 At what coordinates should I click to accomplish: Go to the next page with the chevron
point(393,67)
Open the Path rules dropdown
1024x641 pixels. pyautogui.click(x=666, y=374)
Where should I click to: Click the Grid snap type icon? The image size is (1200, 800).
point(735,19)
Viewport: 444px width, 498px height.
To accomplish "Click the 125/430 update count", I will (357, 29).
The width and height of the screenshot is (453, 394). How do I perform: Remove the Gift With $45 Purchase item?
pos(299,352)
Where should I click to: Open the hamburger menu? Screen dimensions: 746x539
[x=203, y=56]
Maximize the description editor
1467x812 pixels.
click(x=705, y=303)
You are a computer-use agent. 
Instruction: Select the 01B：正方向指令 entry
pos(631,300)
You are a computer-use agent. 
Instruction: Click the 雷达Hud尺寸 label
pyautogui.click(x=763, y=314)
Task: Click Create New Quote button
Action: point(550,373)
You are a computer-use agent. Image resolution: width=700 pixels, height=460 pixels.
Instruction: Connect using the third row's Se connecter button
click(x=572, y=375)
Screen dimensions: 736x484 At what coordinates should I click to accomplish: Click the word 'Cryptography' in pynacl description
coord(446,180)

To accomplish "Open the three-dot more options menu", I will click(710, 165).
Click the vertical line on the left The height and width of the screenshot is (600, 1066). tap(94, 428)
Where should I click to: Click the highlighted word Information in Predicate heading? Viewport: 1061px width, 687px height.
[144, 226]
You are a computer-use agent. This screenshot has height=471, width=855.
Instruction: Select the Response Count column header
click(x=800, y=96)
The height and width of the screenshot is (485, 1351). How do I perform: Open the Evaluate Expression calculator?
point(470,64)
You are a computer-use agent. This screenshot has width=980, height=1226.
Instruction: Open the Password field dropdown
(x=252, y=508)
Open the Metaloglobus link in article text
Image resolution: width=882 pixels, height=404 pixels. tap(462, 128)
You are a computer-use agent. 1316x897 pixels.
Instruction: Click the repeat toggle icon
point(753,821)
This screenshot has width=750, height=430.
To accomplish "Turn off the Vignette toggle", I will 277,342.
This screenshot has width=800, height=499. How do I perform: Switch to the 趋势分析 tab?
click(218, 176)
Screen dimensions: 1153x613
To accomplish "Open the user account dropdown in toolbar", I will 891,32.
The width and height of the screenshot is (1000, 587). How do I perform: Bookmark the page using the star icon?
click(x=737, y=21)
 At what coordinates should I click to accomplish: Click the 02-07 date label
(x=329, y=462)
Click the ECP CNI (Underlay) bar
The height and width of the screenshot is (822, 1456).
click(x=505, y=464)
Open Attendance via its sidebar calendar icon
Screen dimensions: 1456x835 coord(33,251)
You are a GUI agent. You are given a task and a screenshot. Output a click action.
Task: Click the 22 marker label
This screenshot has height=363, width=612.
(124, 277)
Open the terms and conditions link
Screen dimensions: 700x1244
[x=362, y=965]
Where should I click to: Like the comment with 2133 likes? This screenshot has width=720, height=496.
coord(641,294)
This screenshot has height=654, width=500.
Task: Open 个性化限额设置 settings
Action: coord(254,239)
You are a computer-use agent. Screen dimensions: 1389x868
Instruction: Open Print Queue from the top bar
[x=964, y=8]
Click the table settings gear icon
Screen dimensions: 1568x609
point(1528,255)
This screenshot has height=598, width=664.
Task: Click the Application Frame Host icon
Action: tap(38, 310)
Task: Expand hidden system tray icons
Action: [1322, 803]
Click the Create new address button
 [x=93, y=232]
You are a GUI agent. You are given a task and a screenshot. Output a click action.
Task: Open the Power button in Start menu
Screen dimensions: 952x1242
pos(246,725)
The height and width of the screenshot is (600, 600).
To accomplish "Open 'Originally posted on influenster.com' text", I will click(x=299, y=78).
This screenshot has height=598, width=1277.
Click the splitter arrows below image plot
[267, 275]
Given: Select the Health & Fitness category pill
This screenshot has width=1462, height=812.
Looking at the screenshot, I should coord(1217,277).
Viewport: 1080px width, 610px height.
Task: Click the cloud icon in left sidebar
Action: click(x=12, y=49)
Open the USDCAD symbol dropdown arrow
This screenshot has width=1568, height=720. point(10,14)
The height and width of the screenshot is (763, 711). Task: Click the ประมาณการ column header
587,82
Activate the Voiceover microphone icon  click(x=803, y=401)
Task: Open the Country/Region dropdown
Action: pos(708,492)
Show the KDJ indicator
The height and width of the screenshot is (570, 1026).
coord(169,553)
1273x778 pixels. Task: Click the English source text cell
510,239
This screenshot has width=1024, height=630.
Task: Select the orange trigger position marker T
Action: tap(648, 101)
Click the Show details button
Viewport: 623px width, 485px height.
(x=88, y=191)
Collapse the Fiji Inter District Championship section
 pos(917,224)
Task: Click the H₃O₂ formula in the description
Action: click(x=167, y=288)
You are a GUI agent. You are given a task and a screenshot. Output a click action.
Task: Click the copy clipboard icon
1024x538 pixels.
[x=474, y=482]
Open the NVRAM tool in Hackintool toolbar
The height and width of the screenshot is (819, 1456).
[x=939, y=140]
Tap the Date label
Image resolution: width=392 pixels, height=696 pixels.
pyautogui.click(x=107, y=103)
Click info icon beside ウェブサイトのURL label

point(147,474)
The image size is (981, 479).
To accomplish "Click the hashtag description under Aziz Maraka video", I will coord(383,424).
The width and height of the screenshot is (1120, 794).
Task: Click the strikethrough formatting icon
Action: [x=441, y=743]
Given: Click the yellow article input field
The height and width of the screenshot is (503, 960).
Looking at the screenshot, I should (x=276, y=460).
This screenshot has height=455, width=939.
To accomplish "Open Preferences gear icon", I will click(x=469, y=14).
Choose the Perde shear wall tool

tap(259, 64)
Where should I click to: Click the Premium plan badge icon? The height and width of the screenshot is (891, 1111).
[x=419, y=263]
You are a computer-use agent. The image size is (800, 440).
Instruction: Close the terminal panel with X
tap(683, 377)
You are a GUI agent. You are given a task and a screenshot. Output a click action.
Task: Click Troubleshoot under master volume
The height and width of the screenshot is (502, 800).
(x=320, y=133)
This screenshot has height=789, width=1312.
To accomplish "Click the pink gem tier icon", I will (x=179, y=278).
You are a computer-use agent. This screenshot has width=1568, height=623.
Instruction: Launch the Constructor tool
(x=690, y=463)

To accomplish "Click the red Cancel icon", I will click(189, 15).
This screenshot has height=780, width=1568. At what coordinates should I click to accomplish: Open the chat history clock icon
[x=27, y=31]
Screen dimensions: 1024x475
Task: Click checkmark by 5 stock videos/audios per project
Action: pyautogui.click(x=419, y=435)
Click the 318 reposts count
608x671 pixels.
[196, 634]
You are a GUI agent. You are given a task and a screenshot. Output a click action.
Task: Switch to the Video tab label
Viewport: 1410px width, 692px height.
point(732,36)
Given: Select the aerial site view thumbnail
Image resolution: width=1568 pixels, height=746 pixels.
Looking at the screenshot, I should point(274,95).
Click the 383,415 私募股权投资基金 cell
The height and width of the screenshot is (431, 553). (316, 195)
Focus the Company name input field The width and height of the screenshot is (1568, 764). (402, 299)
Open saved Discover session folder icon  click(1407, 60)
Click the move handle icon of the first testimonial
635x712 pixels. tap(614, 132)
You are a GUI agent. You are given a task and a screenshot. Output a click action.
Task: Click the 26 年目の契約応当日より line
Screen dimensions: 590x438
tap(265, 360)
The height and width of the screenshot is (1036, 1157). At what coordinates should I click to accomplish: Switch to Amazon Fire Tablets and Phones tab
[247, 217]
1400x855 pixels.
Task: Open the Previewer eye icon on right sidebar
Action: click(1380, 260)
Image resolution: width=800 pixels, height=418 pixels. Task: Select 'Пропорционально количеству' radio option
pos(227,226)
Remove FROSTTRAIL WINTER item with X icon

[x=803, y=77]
*****
* _Description of the task_
Rewrite the rows above, replacing every "computer-use agent" with "screen agent" and leaving everything else unchanged.

* _Correct answer_
 At what coordinates should I click to accomplish: Go to the next page with the chevron
point(393,67)
Open the Path rules dropdown
1024x641 pixels. pyautogui.click(x=666, y=374)
Where should I click to: Click the Grid snap type icon? The image size is (1200, 800).
point(735,19)
Viewport: 444px width, 498px height.
To accomplish "Click the 125/430 update count", I will (357, 29).
The width and height of the screenshot is (453, 394). How do I perform: Remove the Gift With $45 Purchase item?
pos(299,352)
Where should I click to: Open the hamburger menu? Screen dimensions: 746x539
[x=203, y=56]
Maximize the description editor
1467x812 pixels.
click(x=705, y=303)
You are a screen agent. 
Instruction: Select the 01B：正方向指令 entry
pos(631,300)
You are a screen agent. 
Instruction: Click the 雷达Hud尺寸 label
pyautogui.click(x=763, y=314)
Task: Click Create New Quote button
Action: point(550,373)
You are a screen agent. Image resolution: width=700 pixels, height=460 pixels.
Instruction: Connect using the third row's Se connecter button
click(x=572, y=375)
Screen dimensions: 736x484 At what coordinates should I click to accomplish: Click the word 'Cryptography' in pynacl description
coord(446,180)

To accomplish "Open the three-dot more options menu", I will click(710, 165).
Click the vertical line on the left The height and width of the screenshot is (600, 1066). tap(94, 428)
Where should I click to: Click the highlighted word Information in Predicate heading? Viewport: 1061px width, 687px height.
[144, 226]
You are a screen agent. This screenshot has height=471, width=855.
Instruction: Select the Response Count column header
click(x=800, y=96)
The height and width of the screenshot is (485, 1351). How do I perform: Open the Evaluate Expression calculator?
point(470,64)
You are a screen agent. This screenshot has width=980, height=1226.
Instruction: Open the Password field dropdown
(x=252, y=508)
Open the Metaloglobus link in article text
Image resolution: width=882 pixels, height=404 pixels. tap(462, 128)
You are a screen agent. 1316x897 pixels.
Instruction: Click the repeat toggle icon
point(753,821)
This screenshot has width=750, height=430.
To accomplish "Turn off the Vignette toggle", I will 277,342.
This screenshot has width=800, height=499. How do I perform: Switch to the 趋势分析 tab?
click(218, 176)
Screen dimensions: 1153x613
To accomplish "Open the user account dropdown in toolbar", I will 891,32.
The width and height of the screenshot is (1000, 587). How do I perform: Bookmark the page using the star icon?
click(x=737, y=21)
 At what coordinates should I click to accomplish: Click the 02-07 date label
(x=329, y=462)
Click the ECP CNI (Underlay) bar
The height and width of the screenshot is (822, 1456).
click(x=505, y=464)
Open Attendance via its sidebar calendar icon
Screen dimensions: 1456x835 coord(33,251)
You are a GUI agent. You are given a task and a screenshot. Output a click action.
Task: Click the 22 marker label
This screenshot has height=363, width=612.
(124, 277)
Open the terms and conditions link
Screen dimensions: 700x1244
[x=362, y=965]
Where should I click to: Like the comment with 2133 likes? This screenshot has width=720, height=496.
coord(641,294)
This screenshot has height=654, width=500.
Task: Open 个性化限额设置 settings
Action: coord(254,239)
You are a screen agent. Screen dimensions: 1389x868
Instruction: Open Print Queue from the top bar
[x=964, y=8]
Click the table settings gear icon
Screen dimensions: 1568x609
point(1528,255)
This screenshot has height=598, width=664.
Task: Click the Application Frame Host icon
Action: tap(38, 310)
Task: Expand hidden system tray icons
Action: [1322, 803]
Click the Create new address button
 [x=93, y=232]
You are a GUI agent. You are given a task and a screenshot. Output a click action.
Task: Open the Power button in Start menu
Screen dimensions: 952x1242
pos(246,725)
The height and width of the screenshot is (600, 600).
To accomplish "Open 'Originally posted on influenster.com' text", I will click(x=299, y=78).
This screenshot has height=598, width=1277.
Click the splitter arrows below image plot
[267, 275]
Given: Select the Health & Fitness category pill
This screenshot has width=1462, height=812.
Looking at the screenshot, I should coord(1217,277).
Viewport: 1080px width, 610px height.
Task: Click the cloud icon in left sidebar
Action: click(x=12, y=49)
Open the USDCAD symbol dropdown arrow
This screenshot has width=1568, height=720. point(10,14)
The height and width of the screenshot is (763, 711). Task: Click the ประมาณการ column header
587,82
Activate the Voiceover microphone icon  click(x=803, y=401)
Task: Open the Country/Region dropdown
Action: pos(708,492)
Show the KDJ indicator
The height and width of the screenshot is (570, 1026).
coord(169,553)
1273x778 pixels. Task: Click the English source text cell
510,239
This screenshot has width=1024, height=630.
Task: Select the orange trigger position marker T
Action: tap(648, 101)
Click the Show details button
Viewport: 623px width, 485px height.
(x=88, y=191)
Collapse the Fiji Inter District Championship section
 pos(917,224)
Task: Click the H₃O₂ formula in the description
Action: click(x=167, y=288)
You are a GUI agent. You are given a task and a screenshot. Output a click action.
Task: Click the copy clipboard icon
1024x538 pixels.
[x=474, y=482]
Open the NVRAM tool in Hackintool toolbar
The height and width of the screenshot is (819, 1456).
[x=939, y=140]
Tap the Date label
Image resolution: width=392 pixels, height=696 pixels.
pyautogui.click(x=107, y=103)
Click info icon beside ウェブサイトのURL label

point(147,474)
The image size is (981, 479).
To accomplish "Click the hashtag description under Aziz Maraka video", I will coord(383,424).
The width and height of the screenshot is (1120, 794).
Task: Click the strikethrough formatting icon
Action: [x=441, y=743]
Given: Click the yellow article input field
The height and width of the screenshot is (503, 960).
Looking at the screenshot, I should (x=276, y=460).
This screenshot has height=455, width=939.
To accomplish "Open Preferences gear icon", I will click(x=469, y=14).
Choose the Perde shear wall tool

tap(259, 64)
Where should I click to: Click the Premium plan badge icon? The height and width of the screenshot is (891, 1111).
[x=419, y=263]
You are a screen agent. The image size is (800, 440).
Instruction: Close the terminal panel with X
tap(683, 377)
You are a GUI agent. You are given a task and a screenshot. Output a click action.
Task: Click Troubleshoot under master volume
The height and width of the screenshot is (502, 800).
(x=320, y=133)
This screenshot has height=789, width=1312.
To accomplish "Click the pink gem tier icon", I will (x=179, y=278).
You are a screen agent. This screenshot has width=1568, height=623.
Instruction: Launch the Constructor tool
(x=690, y=463)

To accomplish "Click the red Cancel icon", I will click(189, 15).
This screenshot has height=780, width=1568. At what coordinates should I click to accomplish: Open the chat history clock icon
[x=27, y=31]
Screen dimensions: 1024x475
Task: Click checkmark by 5 stock videos/audios per project
Action: pyautogui.click(x=419, y=435)
Click the 318 reposts count
608x671 pixels.
[196, 634]
You are a GUI agent. You are given a task and a screenshot. Output a click action.
Task: Switch to the Video tab label
Viewport: 1410px width, 692px height.
point(732,36)
Given: Select the aerial site view thumbnail
Image resolution: width=1568 pixels, height=746 pixels.
Looking at the screenshot, I should point(274,95).
Click the 383,415 私募股权投资基金 cell
The height and width of the screenshot is (431, 553). (316, 195)
Focus the Company name input field The width and height of the screenshot is (1568, 764). (402, 299)
Open saved Discover session folder icon  click(1407, 60)
Click the move handle icon of the first testimonial
635x712 pixels. tap(614, 132)
You are a GUI agent. You are given a task and a screenshot. Output a click action.
Task: Click the 26 年目の契約応当日より line
Screen dimensions: 590x438
tap(265, 360)
The height and width of the screenshot is (1036, 1157). At what coordinates should I click to accomplish: Switch to Amazon Fire Tablets and Phones tab
[247, 217]
1400x855 pixels.
Task: Open the Previewer eye icon on right sidebar
Action: click(1380, 260)
Image resolution: width=800 pixels, height=418 pixels. Task: Select 'Пропорционально количеству' radio option
pos(227,226)
Remove FROSTTRAIL WINTER item with X icon

[x=803, y=77]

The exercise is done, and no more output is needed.